The contracted Bianchi identities in the Riemannian geometry are not equivalent to the covariant derivatives of energy tensor in Albert Einstein's theory of general relativity. Both Kerr metric and Schwarzschild metric show that the energy tensor for vacuum is not always zero. The metric contradicts the theory of general relativity by proving that energy momentum tensor is not covariant.

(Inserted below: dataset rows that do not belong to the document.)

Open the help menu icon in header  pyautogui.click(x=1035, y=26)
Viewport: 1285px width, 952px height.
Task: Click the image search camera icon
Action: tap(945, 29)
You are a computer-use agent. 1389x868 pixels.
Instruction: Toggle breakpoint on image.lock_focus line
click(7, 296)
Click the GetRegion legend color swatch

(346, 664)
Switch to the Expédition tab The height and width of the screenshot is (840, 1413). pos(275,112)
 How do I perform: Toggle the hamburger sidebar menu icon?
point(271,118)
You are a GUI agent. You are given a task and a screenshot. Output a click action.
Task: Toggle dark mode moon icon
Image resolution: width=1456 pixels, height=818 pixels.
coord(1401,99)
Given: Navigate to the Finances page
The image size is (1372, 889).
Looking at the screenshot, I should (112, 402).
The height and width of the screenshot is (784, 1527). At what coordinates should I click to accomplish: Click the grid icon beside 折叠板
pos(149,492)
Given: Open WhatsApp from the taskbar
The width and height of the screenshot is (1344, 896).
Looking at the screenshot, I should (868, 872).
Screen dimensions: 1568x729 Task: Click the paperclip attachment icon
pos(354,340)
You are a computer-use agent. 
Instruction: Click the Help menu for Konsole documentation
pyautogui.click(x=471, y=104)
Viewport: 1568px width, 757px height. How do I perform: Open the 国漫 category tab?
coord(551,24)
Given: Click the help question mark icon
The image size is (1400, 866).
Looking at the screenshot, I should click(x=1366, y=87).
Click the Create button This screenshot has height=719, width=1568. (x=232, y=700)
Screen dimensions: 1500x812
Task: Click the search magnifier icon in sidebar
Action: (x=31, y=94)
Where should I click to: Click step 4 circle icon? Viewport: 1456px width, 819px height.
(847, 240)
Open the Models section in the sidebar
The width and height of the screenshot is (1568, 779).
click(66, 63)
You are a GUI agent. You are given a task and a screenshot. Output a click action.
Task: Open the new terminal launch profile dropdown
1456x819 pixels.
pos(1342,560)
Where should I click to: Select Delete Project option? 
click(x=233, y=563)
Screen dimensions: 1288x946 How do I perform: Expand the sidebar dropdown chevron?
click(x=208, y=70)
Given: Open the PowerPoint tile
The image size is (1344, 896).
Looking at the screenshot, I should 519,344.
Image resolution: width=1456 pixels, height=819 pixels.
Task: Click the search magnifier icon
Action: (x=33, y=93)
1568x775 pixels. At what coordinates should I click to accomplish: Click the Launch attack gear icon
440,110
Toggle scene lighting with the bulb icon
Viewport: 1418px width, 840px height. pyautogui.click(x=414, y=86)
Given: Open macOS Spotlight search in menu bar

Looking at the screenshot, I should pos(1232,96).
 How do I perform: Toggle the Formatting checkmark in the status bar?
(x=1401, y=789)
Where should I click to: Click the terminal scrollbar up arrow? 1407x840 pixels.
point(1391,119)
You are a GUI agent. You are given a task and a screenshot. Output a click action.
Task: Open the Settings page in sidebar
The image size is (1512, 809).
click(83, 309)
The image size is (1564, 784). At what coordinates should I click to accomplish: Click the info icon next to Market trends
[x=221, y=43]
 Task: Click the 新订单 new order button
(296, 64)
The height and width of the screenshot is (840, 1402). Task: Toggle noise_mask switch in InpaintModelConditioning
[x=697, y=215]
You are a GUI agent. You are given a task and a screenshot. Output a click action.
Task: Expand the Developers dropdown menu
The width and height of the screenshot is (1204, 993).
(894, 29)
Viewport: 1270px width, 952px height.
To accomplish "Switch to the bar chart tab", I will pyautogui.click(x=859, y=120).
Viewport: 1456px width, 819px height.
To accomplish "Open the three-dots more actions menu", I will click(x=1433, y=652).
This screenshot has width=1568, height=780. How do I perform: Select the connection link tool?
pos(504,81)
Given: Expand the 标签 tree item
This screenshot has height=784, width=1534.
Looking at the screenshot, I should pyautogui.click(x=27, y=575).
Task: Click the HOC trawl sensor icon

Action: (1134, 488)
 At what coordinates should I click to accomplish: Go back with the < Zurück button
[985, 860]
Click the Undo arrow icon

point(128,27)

Mainstream physics supplements GR (General Relativity) with additional assumptions, producing an augmented theory which can be called GR2. In GR2, the stress–energy tensor is defined externally by matter fields, such as:
• electromagnetic fields,
• perfect fluids,
• scalar fields,
• quantum fields,
• dark matter and dark energy models.
These stress–energy tensors are inserted into the Einstein equation by hand. They do not arise from the geometry of spacetime and therefore do not integrate with GR. Every External Stress–Energy Tensor Has Failed to Integrate. Examples include:
• the electromagnetic stress–energy tensor,
• fluid and hydrodynamic stress–energy tensors,
• scalar field stress–energy tensors,
• quantum field stress–energy tensors (divergent and renormalization-dependent),
• dark matter and dark energy stress–energy tensors.
None of these arise from geometry, and none unify with gravity. They coexist with GR but do not integrate into it.